Facing dissent from within The Washington Post, dissent that has gone public in many ways, and with the Post editorial board implicitly having rebuked George Will’s repeated Will-ful deceit in multiple ways, Washington Post opinion page editor Fred Hiatt was pitched a softball question in an online chat enabling him to undo some of the damage done to the paper’s credibility. Hiatt saw the pitch, swung, and struck another blow to any claims of journalistic integrity.
Boston: This doesn’t relate to Obama but would you care to address the whole George Will global warming column controversy? Is there any concern that lax standards for accuracy hurts the prestige of The Post opinion page more generally?
Fred Hiatt: Happy to, because we don’t have lax standards for accuracy. He addressed the factual challenges to his column in detail in a later column. In general we do careful fact checking. What people have mostly objected to is not that his data are wrong but that he draws wrong inferences. I would think folks would be eager to engage in the debate, given how sure they are of their case, rather than trying to shut him down.
Okay Fred:
1. Sadly, from all evidence, you do have “lax standards“. You aren’t even getting the basic facts right … or posting corrections when your writers get them wrong.
2. Will did not “address the factual challenges to his column in detail in a later column”. In fact, in that “later column”, Will misrepresented the challenges, repeated the misrepresentations, and added to them.
3. Let us be clear: many challenging Will’s Will-ful deceit stated quite explicitly that he was presenting false information (to claim it was “data” seems to be a Hiatt effort to boost Will’s credibility, as if there was real substance to his truthiness and deceit) even if what we “mostly object to [is] that he draws wrong inferences” and then makes outrageous and reckless statements using those “wrong inferences” to bolster his deceit. Will’s work contained many falsehoods and errors (three examples).
4. “Folks would be eager to engage in the debate …” Okay, Fred, let’s lay it out as to eager. In the past three months, I have sent four letters to the editor and to the Post’s Ombudsman. I have sent two unsolicited opinion pieces. And, I have sent you three emails asking for an opportunity to respond to these dishonesties. And, I am far from the only person to have done so. In response: the sound of silence.

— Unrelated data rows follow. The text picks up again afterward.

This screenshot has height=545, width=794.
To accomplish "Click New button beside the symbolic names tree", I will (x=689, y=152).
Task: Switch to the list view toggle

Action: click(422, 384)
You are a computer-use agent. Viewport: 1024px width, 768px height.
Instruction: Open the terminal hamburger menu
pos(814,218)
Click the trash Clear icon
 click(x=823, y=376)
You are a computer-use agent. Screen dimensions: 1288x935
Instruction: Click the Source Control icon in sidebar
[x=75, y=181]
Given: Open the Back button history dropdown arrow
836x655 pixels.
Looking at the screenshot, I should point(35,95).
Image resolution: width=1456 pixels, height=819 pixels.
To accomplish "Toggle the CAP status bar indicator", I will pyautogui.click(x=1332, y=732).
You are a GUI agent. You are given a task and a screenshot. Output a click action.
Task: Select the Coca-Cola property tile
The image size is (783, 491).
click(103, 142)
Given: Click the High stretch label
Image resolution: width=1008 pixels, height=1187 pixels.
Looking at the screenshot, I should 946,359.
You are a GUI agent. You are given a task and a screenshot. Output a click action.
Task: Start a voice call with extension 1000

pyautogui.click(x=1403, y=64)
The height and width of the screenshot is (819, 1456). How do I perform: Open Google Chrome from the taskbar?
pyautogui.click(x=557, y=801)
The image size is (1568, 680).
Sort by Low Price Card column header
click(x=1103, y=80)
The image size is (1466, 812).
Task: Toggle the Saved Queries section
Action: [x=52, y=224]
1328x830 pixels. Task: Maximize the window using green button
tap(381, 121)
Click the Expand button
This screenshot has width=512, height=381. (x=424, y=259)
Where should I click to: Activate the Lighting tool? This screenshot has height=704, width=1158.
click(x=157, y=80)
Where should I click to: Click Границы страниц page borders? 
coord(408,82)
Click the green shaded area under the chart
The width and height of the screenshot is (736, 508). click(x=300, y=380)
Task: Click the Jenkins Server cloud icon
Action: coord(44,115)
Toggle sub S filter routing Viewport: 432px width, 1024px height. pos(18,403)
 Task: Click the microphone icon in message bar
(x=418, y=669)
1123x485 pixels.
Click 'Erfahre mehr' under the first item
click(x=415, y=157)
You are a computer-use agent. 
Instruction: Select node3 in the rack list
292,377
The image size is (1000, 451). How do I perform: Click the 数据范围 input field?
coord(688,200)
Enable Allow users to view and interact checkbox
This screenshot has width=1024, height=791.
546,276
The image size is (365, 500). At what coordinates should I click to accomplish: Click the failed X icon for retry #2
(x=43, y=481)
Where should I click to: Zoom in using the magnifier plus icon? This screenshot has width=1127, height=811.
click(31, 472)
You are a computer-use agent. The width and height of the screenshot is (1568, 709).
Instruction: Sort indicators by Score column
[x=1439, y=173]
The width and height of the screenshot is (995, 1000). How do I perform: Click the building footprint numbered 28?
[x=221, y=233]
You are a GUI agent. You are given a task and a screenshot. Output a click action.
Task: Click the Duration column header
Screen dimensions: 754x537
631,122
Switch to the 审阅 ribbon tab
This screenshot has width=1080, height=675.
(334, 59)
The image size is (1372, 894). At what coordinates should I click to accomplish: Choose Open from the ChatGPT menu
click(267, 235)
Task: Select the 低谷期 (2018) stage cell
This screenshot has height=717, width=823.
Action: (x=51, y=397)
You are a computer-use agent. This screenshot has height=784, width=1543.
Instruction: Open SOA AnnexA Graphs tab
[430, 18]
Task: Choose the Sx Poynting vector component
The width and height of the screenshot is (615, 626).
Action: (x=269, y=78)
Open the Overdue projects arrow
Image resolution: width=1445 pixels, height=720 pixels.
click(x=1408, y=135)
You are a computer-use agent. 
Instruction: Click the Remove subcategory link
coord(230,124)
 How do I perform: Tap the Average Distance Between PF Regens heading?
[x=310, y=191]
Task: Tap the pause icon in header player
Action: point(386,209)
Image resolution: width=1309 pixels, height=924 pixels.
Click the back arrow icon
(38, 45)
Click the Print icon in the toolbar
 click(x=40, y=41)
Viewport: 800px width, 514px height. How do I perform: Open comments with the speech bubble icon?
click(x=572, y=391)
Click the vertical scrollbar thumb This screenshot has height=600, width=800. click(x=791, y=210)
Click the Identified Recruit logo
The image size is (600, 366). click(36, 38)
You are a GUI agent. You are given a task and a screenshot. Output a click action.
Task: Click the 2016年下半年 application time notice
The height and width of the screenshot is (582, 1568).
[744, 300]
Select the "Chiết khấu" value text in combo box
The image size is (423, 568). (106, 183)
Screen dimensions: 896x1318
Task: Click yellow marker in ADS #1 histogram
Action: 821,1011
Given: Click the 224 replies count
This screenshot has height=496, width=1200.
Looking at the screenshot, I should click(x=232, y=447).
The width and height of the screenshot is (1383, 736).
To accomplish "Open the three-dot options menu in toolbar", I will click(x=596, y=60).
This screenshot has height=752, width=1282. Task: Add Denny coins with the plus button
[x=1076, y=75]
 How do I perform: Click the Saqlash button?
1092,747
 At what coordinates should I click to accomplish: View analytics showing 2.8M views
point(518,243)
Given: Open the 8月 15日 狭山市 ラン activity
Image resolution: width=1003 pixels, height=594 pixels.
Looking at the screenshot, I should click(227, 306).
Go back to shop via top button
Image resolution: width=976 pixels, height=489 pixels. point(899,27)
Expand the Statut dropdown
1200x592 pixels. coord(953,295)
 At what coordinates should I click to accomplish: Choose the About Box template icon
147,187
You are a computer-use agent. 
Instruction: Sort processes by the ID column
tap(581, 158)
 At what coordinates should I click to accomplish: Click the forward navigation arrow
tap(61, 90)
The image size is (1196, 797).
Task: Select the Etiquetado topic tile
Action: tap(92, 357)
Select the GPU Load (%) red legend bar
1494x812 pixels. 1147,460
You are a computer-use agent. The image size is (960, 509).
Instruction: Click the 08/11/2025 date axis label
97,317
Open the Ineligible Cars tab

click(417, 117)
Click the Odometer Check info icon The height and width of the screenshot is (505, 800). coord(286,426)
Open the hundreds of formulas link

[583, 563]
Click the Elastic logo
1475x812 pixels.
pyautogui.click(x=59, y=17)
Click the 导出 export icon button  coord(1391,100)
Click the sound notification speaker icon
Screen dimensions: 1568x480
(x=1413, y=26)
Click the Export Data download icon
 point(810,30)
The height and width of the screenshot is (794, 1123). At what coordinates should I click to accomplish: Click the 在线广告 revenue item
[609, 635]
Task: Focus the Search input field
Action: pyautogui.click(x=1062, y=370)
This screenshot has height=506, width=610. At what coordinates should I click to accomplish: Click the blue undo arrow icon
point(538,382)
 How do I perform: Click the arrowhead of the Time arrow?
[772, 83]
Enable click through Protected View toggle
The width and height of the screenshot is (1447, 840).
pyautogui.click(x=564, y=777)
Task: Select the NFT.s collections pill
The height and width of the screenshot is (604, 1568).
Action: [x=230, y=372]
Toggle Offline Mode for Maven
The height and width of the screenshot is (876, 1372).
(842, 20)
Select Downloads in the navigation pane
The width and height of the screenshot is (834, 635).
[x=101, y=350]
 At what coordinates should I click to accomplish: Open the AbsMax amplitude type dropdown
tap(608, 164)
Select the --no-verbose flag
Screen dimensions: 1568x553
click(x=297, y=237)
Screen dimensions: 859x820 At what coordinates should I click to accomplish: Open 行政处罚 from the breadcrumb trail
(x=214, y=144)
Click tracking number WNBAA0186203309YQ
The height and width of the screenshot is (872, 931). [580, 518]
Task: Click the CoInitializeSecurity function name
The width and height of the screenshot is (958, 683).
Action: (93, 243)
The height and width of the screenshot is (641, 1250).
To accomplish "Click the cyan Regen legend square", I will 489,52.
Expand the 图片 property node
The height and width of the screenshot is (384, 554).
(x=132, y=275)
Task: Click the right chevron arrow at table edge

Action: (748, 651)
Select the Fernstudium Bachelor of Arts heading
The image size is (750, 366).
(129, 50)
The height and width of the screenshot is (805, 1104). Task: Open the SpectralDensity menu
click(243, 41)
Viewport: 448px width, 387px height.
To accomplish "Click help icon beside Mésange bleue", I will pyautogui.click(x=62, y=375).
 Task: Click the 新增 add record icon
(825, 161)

More importantly, Fred, this is not about George Will or even about you, but about a desire for The Washington Post opinion section to stand up to the standards you set of “careful fact checking” and not having “lax standards of accuracy”.
The Washington Post is an institution with a long, proud history which is not strengthened by arrogant defensiveness about the indefensible.
Hat tip to Media Matters for picking this up and to Brad Johnson, at the Wonkroom, for another excellent piece on The Will Affair. See also Zachary Roth at Talking Points Memo and Dylan Otto Krider.
NOTE: You have to wonder whether Hiatt cares that his behavior has made The Post a laughing stock across those who follow journalism ethics. See, for example, this 14 April 09 Guardian piece: George Will’s global meltdown: The venerable Washington Post columnist’s climate change denial is taking its toll on his newspaper’s credibility.